Re: SKIP_LOCKED test causes random buildfarm failures - Mailing list pgsql-hackers

From Tom Lane
Subject Re: SKIP_LOCKED test causes random buildfarm failures
Date
Msg-id 5815.1573756664@sss.pgh.pa.us
Whole thread Raw
In response to Re: SKIP_LOCKED test causes random buildfarm failures  (Tom Lane <tgl@sss.pgh.pa.us>)
Responses Re: SKIP_LOCKED test causes random buildfarm failures  (Andres Freund <andres@anarazel.de>)
List pgsql-hackers
I wrote:
> Michael Paquier <michael@paquier.xyz> writes:
>> Good question.  That's a historical choice, still I have seen cases
>> where those warnings are helpful while not making the logs too
>> verbose to see some congestion in the jobs.

> I kind of feel that NOTICE is more semantically appropriate, but
> perhaps there's an argument for keeping it at WARNING.
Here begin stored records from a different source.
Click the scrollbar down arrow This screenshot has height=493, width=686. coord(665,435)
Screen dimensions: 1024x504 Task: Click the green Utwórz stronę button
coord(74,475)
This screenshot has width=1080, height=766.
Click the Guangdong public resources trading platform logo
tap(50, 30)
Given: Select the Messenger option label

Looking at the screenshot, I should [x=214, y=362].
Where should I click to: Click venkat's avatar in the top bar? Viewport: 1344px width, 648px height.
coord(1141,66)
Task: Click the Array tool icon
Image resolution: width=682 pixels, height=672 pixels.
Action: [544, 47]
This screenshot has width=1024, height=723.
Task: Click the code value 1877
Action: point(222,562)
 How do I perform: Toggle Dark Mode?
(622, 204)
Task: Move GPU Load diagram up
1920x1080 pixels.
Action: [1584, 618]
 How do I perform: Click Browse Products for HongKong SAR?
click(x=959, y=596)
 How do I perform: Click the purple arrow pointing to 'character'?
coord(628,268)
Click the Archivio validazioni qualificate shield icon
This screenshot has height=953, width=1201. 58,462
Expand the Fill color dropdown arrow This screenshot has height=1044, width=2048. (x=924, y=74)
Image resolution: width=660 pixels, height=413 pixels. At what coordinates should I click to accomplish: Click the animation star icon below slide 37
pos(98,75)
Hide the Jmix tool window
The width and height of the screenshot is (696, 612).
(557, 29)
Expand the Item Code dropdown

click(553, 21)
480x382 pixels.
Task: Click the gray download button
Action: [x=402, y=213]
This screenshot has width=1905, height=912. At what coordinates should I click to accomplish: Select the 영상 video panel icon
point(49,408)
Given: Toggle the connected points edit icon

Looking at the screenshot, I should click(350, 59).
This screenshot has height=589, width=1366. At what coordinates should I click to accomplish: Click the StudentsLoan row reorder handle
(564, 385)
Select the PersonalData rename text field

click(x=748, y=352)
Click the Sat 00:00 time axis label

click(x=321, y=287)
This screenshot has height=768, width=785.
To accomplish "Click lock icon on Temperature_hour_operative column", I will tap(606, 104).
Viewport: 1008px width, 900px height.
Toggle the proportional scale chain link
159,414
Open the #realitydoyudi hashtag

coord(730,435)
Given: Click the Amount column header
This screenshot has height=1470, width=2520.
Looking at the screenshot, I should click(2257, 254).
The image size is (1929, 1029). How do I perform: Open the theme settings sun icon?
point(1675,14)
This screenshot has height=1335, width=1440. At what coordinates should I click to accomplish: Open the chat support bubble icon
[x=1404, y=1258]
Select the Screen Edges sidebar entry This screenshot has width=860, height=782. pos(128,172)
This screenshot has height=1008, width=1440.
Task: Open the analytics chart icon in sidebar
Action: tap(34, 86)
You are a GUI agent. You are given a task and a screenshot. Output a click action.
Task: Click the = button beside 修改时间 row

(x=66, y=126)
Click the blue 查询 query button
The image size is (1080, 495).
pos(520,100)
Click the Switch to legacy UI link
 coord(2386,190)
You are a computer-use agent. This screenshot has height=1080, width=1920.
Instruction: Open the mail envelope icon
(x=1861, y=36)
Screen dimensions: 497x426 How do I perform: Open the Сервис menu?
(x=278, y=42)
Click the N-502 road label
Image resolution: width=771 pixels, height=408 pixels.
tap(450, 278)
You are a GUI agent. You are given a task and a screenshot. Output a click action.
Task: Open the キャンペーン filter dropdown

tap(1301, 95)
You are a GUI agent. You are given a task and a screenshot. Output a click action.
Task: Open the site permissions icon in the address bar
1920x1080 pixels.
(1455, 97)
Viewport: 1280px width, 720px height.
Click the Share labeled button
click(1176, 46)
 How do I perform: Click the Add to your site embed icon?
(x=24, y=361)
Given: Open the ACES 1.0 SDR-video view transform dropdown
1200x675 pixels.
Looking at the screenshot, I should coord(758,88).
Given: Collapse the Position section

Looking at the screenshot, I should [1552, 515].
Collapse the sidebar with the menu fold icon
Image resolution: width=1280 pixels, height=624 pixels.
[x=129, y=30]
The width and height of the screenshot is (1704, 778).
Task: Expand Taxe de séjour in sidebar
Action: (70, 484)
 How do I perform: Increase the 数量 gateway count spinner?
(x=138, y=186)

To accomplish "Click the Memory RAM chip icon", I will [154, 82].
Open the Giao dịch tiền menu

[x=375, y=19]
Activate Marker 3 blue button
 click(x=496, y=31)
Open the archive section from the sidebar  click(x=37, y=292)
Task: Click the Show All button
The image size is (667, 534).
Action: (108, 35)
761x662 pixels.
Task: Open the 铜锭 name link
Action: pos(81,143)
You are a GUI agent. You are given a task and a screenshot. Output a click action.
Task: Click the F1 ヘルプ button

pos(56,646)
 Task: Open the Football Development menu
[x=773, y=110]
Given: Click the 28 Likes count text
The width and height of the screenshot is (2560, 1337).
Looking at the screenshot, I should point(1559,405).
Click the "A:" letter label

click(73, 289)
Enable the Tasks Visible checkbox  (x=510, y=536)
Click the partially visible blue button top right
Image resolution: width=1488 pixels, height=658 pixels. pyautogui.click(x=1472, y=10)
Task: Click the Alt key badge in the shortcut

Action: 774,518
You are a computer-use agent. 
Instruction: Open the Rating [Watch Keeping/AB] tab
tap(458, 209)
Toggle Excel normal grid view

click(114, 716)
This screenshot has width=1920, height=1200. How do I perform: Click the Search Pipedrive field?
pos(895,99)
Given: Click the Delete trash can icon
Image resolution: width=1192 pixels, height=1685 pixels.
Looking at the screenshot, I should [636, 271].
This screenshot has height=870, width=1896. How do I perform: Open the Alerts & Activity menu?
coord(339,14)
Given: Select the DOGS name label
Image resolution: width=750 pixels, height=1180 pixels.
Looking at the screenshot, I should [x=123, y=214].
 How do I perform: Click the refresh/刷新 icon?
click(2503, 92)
Well, I'm not hearing any groundswell of support for changing the
message level, so let's leave that as-is and just see about
stabilizing the tests.

>> The main purpose of the tests in regress/ is to check after the
>> grammar, so using client_min_messages sounds like a plan.  We have
>> a second set of tests in isolation/ where I would actually like to
>> disable autovacuum by default on a subset of tables.  Thoughts about
>> the attached?

After looking more closely at the isolation test, I agree that adding
the "ALTER TABLE ... SET (autovacuum_enabled = false)" bits to it is
a good idea.  The LOCK operations should make that irrelevant for
part1, but there's at least a theoretical hazard for part2.
(Actually, is "autovacuum_enabled = false" really sufficient to
keep autovacuum away?  It'd probably lock the table for long enough
to examine its reloptions, so it seems like all we're doing here is
reducing the window for trouble a little bit.  Still, maybe that's
worthwhile.)

As for the SKIP_LOCKED tests in vacuum.sql, what I now propose is that
we just remove them.  I do not see that they're offering any coverage
that's not completely redundant with this isolation test.  We don't
need to spend cycles every day on that.